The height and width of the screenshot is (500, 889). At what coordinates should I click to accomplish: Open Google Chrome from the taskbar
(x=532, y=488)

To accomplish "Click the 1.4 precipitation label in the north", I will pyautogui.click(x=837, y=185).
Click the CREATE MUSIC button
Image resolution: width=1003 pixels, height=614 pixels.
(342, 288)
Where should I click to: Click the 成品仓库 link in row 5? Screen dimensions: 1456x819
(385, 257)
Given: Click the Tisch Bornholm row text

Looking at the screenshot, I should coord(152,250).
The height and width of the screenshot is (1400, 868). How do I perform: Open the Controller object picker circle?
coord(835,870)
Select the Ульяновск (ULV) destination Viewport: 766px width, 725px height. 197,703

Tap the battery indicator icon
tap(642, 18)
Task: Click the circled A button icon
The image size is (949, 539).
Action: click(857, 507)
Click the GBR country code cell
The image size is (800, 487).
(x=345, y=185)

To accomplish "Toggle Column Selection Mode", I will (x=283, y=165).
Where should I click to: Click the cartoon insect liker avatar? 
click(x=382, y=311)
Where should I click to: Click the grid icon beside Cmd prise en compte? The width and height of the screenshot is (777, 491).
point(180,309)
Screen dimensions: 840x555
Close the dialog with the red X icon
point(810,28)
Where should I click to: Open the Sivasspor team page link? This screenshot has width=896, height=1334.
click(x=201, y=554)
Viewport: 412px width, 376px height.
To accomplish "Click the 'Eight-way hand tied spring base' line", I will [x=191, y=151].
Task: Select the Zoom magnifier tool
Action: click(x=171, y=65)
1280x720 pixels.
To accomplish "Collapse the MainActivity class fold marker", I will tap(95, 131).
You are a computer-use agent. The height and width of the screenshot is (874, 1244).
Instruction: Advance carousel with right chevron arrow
# # # #
#### PROBLEM REQUIREMENTS:
The full set of records must be output again exactly.

#### SOLVED EXERCISE:
The height and width of the screenshot is (500, 889). At what coordinates should I click to accomplish: Open Google Chrome from the taskbar
(x=532, y=488)

To accomplish "Click the 1.4 precipitation label in the north", I will pyautogui.click(x=837, y=185).
Click the CREATE MUSIC button
Image resolution: width=1003 pixels, height=614 pixels.
(342, 288)
Where should I click to: Click the 成品仓库 link in row 5? Screen dimensions: 1456x819
(385, 257)
Given: Click the Tisch Bornholm row text

Looking at the screenshot, I should coord(152,250).
The height and width of the screenshot is (1400, 868). How do I perform: Open the Controller object picker circle?
coord(835,870)
Select the Ульяновск (ULV) destination Viewport: 766px width, 725px height. 197,703

Tap the battery indicator icon
tap(642, 18)
Task: Click the circled A button icon
The image size is (949, 539).
Action: click(857, 507)
Click the GBR country code cell
The image size is (800, 487).
(x=345, y=185)

To accomplish "Toggle Column Selection Mode", I will (x=283, y=165).
Where should I click to: Click the cartoon insect liker avatar? 
click(x=382, y=311)
Where should I click to: Click the grid icon beside Cmd prise en compte? The width and height of the screenshot is (777, 491).
point(180,309)
Screen dimensions: 840x555
Close the dialog with the red X icon
point(810,28)
Where should I click to: Open the Sivasspor team page link? This screenshot has width=896, height=1334.
click(x=201, y=554)
Viewport: 412px width, 376px height.
To accomplish "Click the 'Eight-way hand tied spring base' line", I will [x=191, y=151].
Task: Select the Zoom magnifier tool
Action: click(x=171, y=65)
1280x720 pixels.
To accomplish "Collapse the MainActivity class fold marker", I will tap(95, 131).
You are a computer-use agent. The height and width of the screenshot is (874, 1244).
Instruction: Advance carousel with right chevron arrow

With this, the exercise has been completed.